Start Records
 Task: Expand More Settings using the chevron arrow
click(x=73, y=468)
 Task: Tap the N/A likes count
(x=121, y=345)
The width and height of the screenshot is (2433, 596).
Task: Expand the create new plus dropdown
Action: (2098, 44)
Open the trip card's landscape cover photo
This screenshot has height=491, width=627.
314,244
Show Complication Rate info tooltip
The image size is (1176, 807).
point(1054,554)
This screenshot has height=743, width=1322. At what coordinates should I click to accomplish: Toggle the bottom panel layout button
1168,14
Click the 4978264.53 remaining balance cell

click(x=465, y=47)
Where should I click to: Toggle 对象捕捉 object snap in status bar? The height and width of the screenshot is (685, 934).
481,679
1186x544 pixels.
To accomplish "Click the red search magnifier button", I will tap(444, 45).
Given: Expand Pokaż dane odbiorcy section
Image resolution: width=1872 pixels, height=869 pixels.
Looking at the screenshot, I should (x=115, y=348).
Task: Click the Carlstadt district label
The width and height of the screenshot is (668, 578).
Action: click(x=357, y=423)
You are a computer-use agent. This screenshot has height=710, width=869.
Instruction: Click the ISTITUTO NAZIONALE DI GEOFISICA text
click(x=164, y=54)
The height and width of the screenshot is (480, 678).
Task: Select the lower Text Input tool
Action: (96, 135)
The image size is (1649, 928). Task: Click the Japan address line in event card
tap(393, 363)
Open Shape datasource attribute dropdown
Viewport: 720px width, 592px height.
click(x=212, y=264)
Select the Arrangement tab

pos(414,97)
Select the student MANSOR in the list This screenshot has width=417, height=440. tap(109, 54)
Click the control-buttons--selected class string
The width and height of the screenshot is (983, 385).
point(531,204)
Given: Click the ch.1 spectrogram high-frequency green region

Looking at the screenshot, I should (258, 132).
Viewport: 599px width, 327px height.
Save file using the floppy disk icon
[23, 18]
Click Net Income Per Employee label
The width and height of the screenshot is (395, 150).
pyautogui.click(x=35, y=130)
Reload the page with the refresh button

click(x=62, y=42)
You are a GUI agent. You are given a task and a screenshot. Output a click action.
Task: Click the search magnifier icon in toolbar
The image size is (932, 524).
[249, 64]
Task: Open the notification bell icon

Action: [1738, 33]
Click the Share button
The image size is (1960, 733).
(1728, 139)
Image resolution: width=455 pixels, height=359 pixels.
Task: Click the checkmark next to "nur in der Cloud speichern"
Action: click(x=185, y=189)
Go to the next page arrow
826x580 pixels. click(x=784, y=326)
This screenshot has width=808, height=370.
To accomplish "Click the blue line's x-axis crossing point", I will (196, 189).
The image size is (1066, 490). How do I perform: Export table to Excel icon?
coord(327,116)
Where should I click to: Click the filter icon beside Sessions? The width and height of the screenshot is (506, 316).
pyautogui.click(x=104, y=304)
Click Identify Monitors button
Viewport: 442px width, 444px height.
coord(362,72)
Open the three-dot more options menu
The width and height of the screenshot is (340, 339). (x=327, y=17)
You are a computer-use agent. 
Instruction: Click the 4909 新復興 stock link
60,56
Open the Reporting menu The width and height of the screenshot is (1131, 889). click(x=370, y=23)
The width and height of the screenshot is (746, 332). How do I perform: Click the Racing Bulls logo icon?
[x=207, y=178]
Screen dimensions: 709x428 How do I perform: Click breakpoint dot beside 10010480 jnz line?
End Records
▶ Exercise prompt
Duplicate the rows from the line containing "You are a computer-use agent. This" through the line containing "coord(327,116)", both lines included.

▶ Solution to this exercise
You are a computer-use agent. This screenshot has height=710, width=869.
Instruction: Click the ISTITUTO NAZIONALE DI GEOFISICA text
click(x=164, y=54)
The height and width of the screenshot is (480, 678).
Task: Select the lower Text Input tool
Action: (96, 135)
The image size is (1649, 928). Task: Click the Japan address line in event card
tap(393, 363)
Open Shape datasource attribute dropdown
Viewport: 720px width, 592px height.
click(x=212, y=264)
Select the Arrangement tab

pos(414,97)
Select the student MANSOR in the list This screenshot has width=417, height=440. tap(109, 54)
Click the control-buttons--selected class string
The width and height of the screenshot is (983, 385).
point(531,204)
Given: Click the ch.1 spectrogram high-frequency green region

Looking at the screenshot, I should (258, 132).
Viewport: 599px width, 327px height.
Save file using the floppy disk icon
[23, 18]
Click Net Income Per Employee label
The width and height of the screenshot is (395, 150).
pyautogui.click(x=35, y=130)
Reload the page with the refresh button

click(x=62, y=42)
You are a GUI agent. You are given a task and a screenshot. Output a click action.
Task: Click the search magnifier icon in toolbar
The image size is (932, 524).
[249, 64]
Task: Open the notification bell icon

Action: [1738, 33]
Click the Share button
The image size is (1960, 733).
(1728, 139)
Image resolution: width=455 pixels, height=359 pixels.
Task: Click the checkmark next to "nur in der Cloud speichern"
Action: click(x=185, y=189)
Go to the next page arrow
826x580 pixels. click(x=784, y=326)
This screenshot has width=808, height=370.
To accomplish "Click the blue line's x-axis crossing point", I will (196, 189).
The image size is (1066, 490). How do I perform: Export table to Excel icon?
coord(327,116)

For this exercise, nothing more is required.